Instructions to follow
Using the word "computer" as the filter, copy each matching line from the records.
-- Opening Marker --
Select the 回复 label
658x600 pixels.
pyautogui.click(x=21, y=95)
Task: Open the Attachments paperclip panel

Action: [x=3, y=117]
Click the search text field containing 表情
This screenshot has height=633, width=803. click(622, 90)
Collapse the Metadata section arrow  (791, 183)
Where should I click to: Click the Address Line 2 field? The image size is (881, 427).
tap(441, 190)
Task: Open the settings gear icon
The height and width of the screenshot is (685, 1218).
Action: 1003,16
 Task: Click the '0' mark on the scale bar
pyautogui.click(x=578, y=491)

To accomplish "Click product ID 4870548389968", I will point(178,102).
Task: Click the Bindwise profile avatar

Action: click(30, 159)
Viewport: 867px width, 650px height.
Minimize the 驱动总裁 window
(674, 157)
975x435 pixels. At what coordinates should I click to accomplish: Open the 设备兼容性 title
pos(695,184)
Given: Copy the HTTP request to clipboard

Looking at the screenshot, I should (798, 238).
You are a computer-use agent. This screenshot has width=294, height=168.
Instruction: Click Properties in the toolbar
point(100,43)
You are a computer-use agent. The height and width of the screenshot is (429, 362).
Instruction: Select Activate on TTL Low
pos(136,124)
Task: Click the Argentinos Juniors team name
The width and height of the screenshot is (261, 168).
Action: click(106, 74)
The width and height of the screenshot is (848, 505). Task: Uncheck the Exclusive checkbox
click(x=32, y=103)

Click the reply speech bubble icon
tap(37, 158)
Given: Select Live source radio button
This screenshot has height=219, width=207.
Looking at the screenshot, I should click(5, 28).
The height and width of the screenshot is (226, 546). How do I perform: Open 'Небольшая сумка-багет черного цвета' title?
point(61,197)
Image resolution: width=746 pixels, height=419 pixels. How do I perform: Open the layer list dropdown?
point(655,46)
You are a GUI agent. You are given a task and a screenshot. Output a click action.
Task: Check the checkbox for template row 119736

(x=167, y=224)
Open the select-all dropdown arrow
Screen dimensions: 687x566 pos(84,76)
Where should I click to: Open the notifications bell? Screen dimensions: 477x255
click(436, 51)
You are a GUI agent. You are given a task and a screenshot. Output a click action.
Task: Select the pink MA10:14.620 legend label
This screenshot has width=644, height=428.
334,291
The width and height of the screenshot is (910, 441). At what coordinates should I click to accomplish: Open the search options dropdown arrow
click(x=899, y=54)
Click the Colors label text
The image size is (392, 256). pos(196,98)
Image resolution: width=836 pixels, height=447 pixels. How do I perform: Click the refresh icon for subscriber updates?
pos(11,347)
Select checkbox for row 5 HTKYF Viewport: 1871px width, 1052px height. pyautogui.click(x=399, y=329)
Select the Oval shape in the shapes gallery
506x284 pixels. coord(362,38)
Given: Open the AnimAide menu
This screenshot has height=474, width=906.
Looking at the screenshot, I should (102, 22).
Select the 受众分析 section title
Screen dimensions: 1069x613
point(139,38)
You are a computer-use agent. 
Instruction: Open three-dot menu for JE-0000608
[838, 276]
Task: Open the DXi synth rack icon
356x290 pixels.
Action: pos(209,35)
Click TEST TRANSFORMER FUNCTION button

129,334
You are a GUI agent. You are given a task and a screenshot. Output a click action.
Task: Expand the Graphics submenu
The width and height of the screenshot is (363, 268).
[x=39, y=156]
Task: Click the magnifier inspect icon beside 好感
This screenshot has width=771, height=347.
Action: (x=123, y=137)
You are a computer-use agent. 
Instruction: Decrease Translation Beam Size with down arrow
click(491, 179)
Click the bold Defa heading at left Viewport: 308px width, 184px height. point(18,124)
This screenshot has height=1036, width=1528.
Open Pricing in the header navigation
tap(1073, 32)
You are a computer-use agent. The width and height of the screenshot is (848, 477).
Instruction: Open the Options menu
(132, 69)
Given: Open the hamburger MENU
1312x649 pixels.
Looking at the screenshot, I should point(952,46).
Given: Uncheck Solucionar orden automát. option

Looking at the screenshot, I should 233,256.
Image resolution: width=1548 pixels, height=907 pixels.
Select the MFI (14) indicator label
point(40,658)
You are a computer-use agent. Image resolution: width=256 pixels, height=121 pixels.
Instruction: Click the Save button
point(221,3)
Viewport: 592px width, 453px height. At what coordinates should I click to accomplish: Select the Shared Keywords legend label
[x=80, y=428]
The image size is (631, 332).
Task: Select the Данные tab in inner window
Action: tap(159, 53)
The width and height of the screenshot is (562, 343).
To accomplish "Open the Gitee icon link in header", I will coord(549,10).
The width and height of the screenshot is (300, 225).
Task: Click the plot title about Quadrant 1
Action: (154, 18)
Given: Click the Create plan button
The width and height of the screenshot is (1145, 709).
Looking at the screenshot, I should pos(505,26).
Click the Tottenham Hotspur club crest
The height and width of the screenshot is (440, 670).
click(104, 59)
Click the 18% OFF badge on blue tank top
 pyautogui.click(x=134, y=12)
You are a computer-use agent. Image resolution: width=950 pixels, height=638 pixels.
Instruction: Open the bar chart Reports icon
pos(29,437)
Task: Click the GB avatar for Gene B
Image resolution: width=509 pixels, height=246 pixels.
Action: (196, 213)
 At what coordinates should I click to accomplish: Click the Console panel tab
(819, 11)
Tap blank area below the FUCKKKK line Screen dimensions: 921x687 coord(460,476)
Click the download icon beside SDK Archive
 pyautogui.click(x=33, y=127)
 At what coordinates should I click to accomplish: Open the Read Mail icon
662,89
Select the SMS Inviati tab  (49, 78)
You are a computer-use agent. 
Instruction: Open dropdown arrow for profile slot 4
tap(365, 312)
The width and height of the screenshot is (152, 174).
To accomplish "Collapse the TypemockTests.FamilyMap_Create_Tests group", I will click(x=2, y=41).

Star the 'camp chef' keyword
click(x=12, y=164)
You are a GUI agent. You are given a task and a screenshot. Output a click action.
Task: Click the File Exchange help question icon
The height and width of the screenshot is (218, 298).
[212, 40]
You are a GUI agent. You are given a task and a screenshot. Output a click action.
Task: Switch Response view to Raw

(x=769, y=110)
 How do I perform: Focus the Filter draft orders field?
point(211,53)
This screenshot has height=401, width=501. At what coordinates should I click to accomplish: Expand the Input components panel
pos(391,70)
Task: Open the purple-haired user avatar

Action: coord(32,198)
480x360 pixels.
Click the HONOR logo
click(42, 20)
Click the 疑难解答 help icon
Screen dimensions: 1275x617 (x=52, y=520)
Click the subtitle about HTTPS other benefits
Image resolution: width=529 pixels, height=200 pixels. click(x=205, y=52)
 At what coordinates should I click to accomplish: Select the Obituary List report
-- Closing Marker --
Exercise result
You are a computer-use agent. This screenshot has width=294, height=168.
You are a computer-use agent. The height and width of the screenshot is (429, 362).
You are a computer-use agent. 
You are a computer-use agent. 
You are a computer-use agent. The width and height of the screenshot is (848, 477).
You are a computer-use agent. Image resolution: width=256 pixels, height=121 pixels.
You are a computer-use agent. Image resolution: width=950 pixels, height=638 pixels.
You are a computer-use agent. 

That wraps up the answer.